Pour Jane Goodall, c’est bien simple : le Covid-19 n’est qu’un avant-goût de ce qui attend l’humanité si elle ne change pas son rapport à la nature. Peu encline à prendre des pincettes, la primatologue de 87 ans que l’on ne présente plus estime que le pire attend les générations futures si « nous ne trouvons pas le moyen de créer une économie plus verte et durable ».

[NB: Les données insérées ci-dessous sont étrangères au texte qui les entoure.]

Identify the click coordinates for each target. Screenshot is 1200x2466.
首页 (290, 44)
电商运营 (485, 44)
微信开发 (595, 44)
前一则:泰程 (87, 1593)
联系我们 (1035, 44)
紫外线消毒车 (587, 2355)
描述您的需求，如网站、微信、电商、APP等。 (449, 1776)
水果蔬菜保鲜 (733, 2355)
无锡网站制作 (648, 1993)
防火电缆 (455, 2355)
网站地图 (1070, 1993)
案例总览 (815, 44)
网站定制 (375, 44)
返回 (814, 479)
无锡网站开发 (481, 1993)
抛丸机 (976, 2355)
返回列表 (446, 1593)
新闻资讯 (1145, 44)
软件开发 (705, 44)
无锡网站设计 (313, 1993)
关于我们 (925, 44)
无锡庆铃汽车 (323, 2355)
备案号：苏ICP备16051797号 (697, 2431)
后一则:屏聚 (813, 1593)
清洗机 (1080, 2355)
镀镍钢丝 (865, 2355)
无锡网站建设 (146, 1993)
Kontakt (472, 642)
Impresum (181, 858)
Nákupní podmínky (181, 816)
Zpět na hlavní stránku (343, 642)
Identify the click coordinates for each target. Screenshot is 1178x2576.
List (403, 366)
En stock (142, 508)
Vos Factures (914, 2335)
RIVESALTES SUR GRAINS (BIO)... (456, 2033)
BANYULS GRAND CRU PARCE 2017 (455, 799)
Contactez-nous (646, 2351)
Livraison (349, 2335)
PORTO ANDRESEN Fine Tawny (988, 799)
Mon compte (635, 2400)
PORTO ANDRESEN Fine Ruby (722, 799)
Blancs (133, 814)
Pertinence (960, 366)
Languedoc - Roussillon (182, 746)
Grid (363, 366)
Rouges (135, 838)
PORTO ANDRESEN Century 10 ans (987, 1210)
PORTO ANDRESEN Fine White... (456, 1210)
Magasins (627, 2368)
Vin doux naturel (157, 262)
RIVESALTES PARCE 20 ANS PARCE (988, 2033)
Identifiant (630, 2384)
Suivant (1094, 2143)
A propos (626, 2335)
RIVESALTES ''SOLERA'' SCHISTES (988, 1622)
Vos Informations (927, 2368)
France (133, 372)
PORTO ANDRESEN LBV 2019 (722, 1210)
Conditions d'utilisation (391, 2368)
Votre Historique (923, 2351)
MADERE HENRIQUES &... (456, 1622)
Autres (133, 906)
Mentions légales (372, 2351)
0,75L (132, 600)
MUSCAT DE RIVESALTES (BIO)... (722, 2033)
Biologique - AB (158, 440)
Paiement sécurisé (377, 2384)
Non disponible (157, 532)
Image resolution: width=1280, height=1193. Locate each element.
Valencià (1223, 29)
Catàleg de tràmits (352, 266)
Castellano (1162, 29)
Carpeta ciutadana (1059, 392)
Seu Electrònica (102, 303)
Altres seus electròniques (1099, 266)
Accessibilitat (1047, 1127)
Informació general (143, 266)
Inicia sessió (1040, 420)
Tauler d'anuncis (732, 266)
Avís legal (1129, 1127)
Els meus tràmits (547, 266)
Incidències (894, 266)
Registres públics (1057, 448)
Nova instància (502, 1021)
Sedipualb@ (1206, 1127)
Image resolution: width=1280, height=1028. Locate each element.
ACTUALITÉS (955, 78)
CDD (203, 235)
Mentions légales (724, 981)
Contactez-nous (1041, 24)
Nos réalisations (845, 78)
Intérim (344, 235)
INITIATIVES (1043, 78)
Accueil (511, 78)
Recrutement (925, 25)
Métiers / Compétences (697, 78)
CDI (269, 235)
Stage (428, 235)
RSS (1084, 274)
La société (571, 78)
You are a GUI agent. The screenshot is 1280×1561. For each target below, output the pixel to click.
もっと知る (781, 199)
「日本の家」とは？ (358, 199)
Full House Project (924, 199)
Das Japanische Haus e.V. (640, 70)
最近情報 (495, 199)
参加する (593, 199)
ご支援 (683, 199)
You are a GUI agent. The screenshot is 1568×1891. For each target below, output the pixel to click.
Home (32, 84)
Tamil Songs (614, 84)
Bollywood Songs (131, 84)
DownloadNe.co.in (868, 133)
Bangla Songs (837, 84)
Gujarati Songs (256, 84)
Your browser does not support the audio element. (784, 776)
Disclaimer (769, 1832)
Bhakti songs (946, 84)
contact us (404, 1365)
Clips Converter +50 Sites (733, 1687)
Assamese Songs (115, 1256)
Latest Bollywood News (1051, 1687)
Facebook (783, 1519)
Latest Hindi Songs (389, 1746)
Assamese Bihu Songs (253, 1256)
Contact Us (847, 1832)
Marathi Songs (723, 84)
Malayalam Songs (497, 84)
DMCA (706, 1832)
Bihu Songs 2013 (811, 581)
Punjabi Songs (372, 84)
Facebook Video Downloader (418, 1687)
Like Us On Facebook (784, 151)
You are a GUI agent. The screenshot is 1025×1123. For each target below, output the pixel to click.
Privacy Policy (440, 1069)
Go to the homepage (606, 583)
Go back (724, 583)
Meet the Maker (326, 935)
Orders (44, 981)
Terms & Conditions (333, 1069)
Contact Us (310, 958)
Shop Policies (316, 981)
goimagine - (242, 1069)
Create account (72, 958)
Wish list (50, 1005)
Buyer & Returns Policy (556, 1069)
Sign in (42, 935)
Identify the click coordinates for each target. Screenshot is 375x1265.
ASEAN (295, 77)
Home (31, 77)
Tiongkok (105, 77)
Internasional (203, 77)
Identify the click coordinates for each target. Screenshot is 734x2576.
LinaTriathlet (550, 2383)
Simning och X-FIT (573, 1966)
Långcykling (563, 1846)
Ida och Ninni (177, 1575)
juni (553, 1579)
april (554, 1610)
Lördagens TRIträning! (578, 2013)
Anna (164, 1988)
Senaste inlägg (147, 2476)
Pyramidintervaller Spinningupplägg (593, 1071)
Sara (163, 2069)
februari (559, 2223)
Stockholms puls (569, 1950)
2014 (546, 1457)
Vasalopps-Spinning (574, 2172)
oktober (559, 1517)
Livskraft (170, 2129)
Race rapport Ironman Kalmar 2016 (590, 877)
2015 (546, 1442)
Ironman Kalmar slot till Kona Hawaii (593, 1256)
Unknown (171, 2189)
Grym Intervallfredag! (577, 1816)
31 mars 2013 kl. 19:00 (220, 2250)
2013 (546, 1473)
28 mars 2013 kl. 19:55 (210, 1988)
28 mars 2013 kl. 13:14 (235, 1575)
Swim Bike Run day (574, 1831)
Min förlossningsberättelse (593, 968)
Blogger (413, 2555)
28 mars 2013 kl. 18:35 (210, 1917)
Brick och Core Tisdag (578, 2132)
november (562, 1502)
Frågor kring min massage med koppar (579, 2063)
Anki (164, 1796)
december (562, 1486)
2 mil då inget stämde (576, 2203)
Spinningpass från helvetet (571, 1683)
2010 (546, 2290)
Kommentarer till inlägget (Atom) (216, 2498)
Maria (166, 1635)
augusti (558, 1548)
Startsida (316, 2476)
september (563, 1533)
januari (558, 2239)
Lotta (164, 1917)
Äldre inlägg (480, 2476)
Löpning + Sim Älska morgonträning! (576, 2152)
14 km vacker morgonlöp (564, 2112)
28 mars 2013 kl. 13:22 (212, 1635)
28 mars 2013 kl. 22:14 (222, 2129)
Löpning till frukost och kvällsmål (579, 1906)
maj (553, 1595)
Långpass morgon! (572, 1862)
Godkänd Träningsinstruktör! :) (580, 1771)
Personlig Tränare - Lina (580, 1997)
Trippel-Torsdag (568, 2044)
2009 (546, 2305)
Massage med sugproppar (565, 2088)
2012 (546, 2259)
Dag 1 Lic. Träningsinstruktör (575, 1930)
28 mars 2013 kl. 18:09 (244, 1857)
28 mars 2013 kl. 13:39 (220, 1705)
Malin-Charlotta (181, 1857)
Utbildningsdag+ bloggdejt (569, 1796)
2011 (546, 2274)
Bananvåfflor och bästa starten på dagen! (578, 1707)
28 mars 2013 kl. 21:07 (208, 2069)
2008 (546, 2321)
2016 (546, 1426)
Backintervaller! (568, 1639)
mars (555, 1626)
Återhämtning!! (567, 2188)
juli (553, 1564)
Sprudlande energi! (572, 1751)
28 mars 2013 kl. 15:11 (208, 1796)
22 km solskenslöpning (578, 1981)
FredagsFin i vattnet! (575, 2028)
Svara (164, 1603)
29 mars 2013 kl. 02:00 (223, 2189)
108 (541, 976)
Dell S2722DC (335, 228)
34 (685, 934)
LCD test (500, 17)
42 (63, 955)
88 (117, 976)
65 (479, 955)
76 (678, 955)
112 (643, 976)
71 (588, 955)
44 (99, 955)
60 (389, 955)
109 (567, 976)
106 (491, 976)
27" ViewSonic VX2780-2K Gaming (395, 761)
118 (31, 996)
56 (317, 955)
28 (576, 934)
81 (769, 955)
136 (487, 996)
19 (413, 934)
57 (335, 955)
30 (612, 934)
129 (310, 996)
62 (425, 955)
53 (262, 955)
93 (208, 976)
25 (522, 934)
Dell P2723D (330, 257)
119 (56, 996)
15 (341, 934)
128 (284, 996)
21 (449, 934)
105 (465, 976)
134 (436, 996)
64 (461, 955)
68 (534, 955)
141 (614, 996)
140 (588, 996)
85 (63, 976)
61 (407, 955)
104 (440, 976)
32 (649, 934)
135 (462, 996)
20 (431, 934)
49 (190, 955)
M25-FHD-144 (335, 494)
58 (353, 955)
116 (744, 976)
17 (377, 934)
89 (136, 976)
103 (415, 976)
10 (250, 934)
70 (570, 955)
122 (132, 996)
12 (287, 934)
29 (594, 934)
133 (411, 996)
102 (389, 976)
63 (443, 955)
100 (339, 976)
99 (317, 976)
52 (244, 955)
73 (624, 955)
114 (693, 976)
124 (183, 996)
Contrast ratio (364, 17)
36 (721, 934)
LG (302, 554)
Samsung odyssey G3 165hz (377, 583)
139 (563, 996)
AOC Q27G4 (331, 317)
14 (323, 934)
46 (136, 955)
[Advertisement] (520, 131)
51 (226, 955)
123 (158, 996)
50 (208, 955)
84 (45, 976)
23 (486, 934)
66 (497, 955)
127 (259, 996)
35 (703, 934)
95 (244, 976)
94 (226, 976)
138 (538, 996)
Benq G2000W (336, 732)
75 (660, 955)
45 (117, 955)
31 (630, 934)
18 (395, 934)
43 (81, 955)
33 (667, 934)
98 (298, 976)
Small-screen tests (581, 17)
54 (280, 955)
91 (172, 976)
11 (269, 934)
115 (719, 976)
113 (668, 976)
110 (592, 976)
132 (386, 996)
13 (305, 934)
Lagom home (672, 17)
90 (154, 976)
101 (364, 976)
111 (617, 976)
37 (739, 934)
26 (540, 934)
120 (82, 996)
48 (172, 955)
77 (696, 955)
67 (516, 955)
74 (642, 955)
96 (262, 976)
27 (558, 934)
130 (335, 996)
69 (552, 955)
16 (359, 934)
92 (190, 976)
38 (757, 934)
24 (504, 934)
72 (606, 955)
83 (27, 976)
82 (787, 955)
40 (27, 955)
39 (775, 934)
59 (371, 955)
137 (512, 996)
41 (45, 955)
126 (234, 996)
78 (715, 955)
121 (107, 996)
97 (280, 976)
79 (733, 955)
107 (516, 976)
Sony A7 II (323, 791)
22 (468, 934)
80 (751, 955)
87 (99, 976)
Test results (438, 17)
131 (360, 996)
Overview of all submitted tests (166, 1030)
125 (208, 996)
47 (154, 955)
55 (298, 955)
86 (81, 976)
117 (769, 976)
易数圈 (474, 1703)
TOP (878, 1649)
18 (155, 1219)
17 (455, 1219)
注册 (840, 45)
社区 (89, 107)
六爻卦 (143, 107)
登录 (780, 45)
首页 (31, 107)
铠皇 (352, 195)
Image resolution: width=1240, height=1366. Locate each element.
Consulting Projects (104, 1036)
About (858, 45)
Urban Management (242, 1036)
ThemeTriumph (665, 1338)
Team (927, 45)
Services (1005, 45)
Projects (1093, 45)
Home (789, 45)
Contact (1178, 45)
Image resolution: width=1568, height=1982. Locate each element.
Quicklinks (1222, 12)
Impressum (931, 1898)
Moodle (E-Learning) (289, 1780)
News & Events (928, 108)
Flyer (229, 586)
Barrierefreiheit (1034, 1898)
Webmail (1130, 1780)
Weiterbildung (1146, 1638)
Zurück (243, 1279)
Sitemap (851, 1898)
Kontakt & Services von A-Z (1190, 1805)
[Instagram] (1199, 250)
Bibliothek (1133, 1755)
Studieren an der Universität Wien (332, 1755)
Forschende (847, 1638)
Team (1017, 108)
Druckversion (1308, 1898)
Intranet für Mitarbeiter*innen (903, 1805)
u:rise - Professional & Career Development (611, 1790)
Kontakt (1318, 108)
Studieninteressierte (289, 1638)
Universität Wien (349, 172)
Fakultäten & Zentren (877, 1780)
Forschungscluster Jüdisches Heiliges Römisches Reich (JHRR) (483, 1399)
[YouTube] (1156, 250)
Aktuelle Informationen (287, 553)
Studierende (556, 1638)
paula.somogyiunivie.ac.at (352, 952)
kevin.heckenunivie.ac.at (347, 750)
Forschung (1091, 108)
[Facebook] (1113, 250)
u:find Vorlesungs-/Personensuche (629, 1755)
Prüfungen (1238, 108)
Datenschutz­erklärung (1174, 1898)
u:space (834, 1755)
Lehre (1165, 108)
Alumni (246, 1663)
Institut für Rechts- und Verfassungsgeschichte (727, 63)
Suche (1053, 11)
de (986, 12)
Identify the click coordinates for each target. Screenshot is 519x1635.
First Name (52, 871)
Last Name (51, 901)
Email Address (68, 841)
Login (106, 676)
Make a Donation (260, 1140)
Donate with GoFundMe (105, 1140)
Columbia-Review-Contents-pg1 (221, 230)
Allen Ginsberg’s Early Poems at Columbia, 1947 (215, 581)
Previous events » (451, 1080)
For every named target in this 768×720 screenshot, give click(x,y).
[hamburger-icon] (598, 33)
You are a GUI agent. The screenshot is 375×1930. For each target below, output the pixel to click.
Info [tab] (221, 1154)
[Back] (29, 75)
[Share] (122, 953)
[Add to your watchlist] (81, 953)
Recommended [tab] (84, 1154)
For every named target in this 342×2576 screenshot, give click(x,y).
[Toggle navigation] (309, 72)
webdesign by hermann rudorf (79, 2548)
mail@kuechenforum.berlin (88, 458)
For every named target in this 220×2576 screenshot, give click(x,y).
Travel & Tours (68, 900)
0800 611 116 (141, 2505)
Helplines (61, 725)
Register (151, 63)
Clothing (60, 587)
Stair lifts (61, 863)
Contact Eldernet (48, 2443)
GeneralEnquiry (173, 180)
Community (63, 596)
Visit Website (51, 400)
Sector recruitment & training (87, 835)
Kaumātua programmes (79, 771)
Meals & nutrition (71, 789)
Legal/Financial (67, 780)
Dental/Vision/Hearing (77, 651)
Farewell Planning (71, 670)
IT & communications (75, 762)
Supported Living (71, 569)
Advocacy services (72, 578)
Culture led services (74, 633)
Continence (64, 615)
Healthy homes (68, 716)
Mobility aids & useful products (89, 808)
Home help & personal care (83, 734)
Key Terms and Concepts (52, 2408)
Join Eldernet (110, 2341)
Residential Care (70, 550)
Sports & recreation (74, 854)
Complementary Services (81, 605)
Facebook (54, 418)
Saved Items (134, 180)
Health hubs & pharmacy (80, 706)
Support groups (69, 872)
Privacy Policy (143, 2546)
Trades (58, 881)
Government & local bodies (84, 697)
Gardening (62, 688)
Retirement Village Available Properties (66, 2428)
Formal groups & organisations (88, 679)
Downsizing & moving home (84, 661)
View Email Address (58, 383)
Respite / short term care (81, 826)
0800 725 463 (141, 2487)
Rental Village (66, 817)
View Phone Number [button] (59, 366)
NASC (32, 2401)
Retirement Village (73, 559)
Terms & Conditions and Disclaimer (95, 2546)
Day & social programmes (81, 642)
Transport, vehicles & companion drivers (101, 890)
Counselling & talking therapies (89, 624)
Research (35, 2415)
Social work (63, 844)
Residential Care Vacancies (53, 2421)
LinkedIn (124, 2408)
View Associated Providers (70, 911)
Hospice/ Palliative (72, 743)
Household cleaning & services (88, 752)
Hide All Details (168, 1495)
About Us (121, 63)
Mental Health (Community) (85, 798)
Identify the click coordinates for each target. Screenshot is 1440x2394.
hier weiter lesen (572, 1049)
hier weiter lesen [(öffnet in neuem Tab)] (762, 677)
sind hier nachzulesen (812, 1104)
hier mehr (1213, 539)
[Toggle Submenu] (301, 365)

A ce titre, elle n’est pas loin de penser que le virus est un avertissement de dame nature et que d’autres pandémies suivront si rien n’est fait pour limiter l’expansion démographique de l’espèce humaine qui devrait atteindre 10 milliards d’individus d’ici 2050. « Il est possible que la nature gère pour nous (le problème) de la population humaine. Ça a été critique avec cette pandémie, n’est-ce pas ? Si nous ne changeons pas notre attitude envers la nature et les animaux, il y aura plus de pandémies », a poursuivi la scientifique dans un entretien fleuve accordé au HuffPost. Toutefois, Jane Goodall se refuse à baisser les bras et entrevoit même une lueur d’espoir dans ce sombre horizon.

Agir à temps

Comme Jane Goodall aime souvent le rappeler, l’être humain n’est pas si différent de son lointain parent qu’est le chimpanzé en cela qu’il est aussi bien capable de brutalité que d’altruisme. Toutefois, l’espèce humaine se distingue par sa capacité à se projeter dans le futur, et c’est là que repose son salut.

« Nous avons les outils. Nous avons le langage. Nous avons la technologie. Nous comprenons que si nous prenons les bonnes décisions au quotidien et que des milliards d’entre nous les suivent, nous pouvons prendre la bonne direction. Mais le ferons-nous à temps ? Je ne sais pas », a continué Jane Goodall.